Tuesday, May 06, 2008

What, me, worry?

When it comes to masterplans for a global reduction in carbon emissions, it's usually taken as read that the world's richest economies will take the lead. Not only are they (well, we) best resourced to lead the necessary technological investment, and have the necessary economic and political stability to achieve their targets, they're generally also the ones responsible for large amounts of historical emissions. In short, it's their fault there's a problem, and they're the ones bet placed to help provide a remedy.

Of course, things are never that simple. Particularly when, it seems, the richest and most polluting countries are the least inclined to see the need to actually do anything.

That's long been a strong suspicion for many, but it's one that's borne out by new research by Hanno Sandvik of the Norwegian University of Science and Technology. Sandvik's paper, forthcoming in Climatic Change, finds a strong inverse correlation between the level of concern in a country’s population about the costs of climate change, and that country’s gross national product and greenhouse gas emissions.

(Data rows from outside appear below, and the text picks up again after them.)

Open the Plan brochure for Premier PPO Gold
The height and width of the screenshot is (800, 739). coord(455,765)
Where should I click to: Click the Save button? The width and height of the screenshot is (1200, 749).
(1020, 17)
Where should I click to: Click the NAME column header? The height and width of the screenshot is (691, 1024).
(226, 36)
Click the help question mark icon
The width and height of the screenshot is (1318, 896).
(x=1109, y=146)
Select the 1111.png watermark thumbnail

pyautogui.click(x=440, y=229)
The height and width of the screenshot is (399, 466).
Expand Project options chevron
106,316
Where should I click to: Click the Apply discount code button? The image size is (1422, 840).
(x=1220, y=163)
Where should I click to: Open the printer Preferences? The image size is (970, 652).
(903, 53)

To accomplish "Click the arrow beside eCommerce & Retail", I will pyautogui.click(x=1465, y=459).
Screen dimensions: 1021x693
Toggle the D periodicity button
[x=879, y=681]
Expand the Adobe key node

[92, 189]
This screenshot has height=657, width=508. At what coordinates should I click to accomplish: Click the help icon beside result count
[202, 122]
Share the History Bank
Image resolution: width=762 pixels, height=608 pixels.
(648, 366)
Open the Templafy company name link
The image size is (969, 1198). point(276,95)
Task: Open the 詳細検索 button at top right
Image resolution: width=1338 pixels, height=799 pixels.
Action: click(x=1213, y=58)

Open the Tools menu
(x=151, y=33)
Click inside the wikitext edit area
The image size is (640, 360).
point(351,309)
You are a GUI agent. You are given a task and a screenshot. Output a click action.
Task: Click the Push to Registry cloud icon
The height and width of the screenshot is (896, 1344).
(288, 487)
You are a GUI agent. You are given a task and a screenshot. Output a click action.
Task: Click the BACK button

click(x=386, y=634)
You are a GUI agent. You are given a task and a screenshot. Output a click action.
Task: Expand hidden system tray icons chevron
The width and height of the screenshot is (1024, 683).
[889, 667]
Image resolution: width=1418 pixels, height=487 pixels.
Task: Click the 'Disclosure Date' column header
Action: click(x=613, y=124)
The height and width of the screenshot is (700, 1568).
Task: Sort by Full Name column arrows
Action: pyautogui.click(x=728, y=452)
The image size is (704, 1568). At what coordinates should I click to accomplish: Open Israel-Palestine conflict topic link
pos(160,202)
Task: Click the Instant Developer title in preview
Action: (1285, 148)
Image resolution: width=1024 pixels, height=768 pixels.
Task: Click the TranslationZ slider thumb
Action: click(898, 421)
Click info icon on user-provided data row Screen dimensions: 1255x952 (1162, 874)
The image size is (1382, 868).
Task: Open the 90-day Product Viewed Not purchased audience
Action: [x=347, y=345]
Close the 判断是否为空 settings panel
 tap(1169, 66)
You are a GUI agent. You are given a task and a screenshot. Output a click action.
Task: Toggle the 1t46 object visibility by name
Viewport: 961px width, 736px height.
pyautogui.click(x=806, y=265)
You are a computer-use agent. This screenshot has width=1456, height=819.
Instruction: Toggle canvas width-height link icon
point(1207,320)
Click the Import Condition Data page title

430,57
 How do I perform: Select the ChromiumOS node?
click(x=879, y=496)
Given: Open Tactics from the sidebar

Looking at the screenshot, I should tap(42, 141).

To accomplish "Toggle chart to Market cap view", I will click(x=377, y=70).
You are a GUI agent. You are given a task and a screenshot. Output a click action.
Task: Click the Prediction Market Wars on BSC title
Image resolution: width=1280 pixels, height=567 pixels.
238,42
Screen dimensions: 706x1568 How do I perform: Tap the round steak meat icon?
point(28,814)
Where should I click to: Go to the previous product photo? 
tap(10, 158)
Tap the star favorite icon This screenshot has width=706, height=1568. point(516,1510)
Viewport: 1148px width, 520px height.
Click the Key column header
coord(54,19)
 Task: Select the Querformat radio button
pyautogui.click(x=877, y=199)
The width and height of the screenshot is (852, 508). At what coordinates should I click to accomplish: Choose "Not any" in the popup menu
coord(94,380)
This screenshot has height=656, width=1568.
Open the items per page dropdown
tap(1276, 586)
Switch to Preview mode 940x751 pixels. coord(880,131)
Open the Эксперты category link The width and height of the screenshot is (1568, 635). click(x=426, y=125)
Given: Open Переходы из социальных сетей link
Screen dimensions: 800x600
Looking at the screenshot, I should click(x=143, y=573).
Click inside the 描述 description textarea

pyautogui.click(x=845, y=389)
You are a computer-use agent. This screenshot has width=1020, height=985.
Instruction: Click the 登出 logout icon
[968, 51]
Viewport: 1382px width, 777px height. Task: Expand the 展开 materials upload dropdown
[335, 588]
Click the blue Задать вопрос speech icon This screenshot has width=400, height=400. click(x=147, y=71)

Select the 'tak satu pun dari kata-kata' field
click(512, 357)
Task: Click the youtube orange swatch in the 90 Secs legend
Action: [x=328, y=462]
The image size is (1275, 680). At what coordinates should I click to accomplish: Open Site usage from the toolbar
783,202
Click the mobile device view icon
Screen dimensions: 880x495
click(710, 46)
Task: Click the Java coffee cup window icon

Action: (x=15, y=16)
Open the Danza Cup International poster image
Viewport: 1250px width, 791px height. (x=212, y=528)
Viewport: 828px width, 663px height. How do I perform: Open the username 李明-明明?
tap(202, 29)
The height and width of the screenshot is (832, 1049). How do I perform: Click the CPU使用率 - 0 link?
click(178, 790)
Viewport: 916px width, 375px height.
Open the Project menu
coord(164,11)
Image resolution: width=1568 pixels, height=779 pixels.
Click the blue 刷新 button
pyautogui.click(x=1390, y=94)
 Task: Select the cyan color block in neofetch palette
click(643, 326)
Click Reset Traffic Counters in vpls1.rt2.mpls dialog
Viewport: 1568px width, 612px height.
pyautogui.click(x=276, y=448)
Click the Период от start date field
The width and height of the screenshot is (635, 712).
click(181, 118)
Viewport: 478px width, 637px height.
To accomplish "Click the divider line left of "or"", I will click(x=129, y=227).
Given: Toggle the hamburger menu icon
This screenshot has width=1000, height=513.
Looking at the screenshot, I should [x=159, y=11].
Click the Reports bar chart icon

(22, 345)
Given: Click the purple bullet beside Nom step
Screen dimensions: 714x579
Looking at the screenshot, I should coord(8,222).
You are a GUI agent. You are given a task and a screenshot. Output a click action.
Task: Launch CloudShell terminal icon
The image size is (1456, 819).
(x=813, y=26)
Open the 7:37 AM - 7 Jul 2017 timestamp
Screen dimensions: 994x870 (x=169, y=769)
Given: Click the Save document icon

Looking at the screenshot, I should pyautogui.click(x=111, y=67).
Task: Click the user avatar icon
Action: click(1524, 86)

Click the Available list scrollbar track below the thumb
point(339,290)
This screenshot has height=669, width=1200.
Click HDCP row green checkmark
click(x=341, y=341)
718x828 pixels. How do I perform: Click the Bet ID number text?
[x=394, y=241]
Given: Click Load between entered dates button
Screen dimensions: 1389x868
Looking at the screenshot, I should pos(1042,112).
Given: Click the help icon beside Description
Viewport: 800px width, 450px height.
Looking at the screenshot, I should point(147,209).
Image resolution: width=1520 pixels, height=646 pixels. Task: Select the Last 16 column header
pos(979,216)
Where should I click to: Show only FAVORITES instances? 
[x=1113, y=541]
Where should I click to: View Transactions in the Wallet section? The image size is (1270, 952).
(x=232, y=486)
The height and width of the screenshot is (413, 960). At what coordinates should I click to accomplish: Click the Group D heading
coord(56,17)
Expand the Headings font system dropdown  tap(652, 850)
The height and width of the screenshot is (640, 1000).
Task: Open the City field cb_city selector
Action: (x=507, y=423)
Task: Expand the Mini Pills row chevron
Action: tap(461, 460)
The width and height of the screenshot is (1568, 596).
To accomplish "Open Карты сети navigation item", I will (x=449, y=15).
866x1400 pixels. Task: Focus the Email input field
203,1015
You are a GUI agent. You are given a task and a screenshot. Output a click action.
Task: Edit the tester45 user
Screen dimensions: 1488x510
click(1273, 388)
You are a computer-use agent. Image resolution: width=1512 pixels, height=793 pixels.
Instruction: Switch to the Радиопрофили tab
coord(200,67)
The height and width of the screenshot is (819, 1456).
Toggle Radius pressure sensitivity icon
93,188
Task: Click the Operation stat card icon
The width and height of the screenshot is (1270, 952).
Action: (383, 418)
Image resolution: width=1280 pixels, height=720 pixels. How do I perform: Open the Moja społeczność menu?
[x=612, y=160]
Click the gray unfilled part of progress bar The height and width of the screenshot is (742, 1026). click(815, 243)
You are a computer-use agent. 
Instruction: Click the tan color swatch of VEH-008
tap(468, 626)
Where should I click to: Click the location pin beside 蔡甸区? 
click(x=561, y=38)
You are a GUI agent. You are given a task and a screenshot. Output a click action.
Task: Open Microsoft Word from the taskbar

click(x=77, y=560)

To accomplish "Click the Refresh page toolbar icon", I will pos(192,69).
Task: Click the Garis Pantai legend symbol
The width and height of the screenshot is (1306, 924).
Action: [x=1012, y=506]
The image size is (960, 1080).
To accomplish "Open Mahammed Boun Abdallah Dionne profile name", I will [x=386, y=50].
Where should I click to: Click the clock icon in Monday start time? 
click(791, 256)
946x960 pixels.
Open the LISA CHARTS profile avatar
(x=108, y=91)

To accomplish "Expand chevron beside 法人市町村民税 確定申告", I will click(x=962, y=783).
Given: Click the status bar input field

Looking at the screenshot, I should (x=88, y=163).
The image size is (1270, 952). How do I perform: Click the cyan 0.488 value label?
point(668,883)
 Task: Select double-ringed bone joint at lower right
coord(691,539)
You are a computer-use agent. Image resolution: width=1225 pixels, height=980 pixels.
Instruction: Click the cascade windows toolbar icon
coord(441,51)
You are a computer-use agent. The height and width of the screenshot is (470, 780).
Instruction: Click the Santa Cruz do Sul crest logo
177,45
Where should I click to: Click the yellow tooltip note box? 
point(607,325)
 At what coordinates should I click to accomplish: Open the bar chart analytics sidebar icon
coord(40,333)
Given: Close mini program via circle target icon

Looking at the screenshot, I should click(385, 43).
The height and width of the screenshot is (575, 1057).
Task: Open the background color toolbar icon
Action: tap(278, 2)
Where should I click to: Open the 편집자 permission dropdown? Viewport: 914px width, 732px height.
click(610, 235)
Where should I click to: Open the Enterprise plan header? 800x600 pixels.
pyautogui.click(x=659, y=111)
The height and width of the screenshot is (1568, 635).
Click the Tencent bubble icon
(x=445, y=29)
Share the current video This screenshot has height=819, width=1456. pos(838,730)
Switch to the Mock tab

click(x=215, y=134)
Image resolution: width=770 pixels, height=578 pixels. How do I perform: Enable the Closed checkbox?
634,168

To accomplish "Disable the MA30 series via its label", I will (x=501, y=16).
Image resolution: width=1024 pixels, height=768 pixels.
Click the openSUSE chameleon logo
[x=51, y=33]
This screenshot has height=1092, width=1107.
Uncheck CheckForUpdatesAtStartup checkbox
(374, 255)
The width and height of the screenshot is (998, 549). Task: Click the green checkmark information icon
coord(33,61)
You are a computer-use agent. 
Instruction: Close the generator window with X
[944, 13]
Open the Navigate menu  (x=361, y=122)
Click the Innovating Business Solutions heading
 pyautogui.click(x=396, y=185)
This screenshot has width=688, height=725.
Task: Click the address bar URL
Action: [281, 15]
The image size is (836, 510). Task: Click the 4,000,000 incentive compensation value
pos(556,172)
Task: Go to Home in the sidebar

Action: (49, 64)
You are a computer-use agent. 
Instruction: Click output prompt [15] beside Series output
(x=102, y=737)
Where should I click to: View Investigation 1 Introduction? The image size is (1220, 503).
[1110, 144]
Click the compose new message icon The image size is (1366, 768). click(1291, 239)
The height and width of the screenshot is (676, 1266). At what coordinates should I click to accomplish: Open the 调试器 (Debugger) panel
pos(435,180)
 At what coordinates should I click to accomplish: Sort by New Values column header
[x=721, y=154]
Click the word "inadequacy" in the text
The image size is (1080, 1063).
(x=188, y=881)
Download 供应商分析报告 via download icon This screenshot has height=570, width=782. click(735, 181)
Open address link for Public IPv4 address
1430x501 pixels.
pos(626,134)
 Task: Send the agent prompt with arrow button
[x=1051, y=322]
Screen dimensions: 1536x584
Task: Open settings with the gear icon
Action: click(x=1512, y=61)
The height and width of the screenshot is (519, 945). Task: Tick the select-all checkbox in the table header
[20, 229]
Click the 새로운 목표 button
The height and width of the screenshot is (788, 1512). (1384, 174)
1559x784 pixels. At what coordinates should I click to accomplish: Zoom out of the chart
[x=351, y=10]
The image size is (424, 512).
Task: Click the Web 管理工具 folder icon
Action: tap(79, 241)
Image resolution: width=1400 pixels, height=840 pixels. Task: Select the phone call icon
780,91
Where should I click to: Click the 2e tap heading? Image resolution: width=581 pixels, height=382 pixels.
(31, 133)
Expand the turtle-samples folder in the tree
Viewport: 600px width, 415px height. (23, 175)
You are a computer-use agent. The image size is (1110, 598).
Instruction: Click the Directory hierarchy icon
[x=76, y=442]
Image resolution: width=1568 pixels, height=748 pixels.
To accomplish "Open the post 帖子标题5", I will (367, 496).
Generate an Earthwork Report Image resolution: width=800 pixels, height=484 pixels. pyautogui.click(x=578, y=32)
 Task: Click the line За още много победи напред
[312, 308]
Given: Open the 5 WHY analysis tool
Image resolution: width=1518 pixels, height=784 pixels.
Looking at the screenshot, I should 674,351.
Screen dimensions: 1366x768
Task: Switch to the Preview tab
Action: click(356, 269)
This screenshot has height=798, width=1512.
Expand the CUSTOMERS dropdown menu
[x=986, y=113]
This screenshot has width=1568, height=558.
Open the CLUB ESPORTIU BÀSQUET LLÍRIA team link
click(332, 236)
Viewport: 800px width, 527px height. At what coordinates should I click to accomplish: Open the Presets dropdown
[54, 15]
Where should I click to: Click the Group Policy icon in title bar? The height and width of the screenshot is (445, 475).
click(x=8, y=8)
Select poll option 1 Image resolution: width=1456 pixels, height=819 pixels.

Sandvik's explanation is primarily a psychological one. From the university's press release:
“People are all too willing to repress unpleasant truths, particularly if one is responsible for something that’s not good. I had a theory that the countries that contribute the most to global warming might perhaps have a population that would rather not believe so much in the dangers from climate change,” Sandvik says.

When Sandvik compared data on level of concern to data on emissions, he found support for his theory: the more responsibility a country had for causing global warming, the greater the tendency of its citizens to explain away or ignore the problem. And as a country’s emissions levels increased, the level of concern sank even further.
The five richest countries in the dataset were Norway, the United States, Ireland, Denmark and Canada. All of these countries are also considered to be among the worst in terms of greenhouse gas emissions. That consequently doubles the fertile ground for the lack of worry. Researchers were not particularly surprised by the findings. All “idealism research” shows that those who are most well off are always the least willing to contribute.

“If you take global warming to heart, you understand that you have to sacrifice something. And the richer you are, the less willing you are to sacrifice. It’s far more pleasant to decide that you actually don’t quite believe in the climate threat”, Sandvik says.

This also gives the lie to the line, occasionally parroted by the climate change denial lobby, that reducing emissions is the preoccupation of a wealthy minority who don't care about the wealth of developing countries. Like virtually all their arguments, that's demonstrably utter bollocks.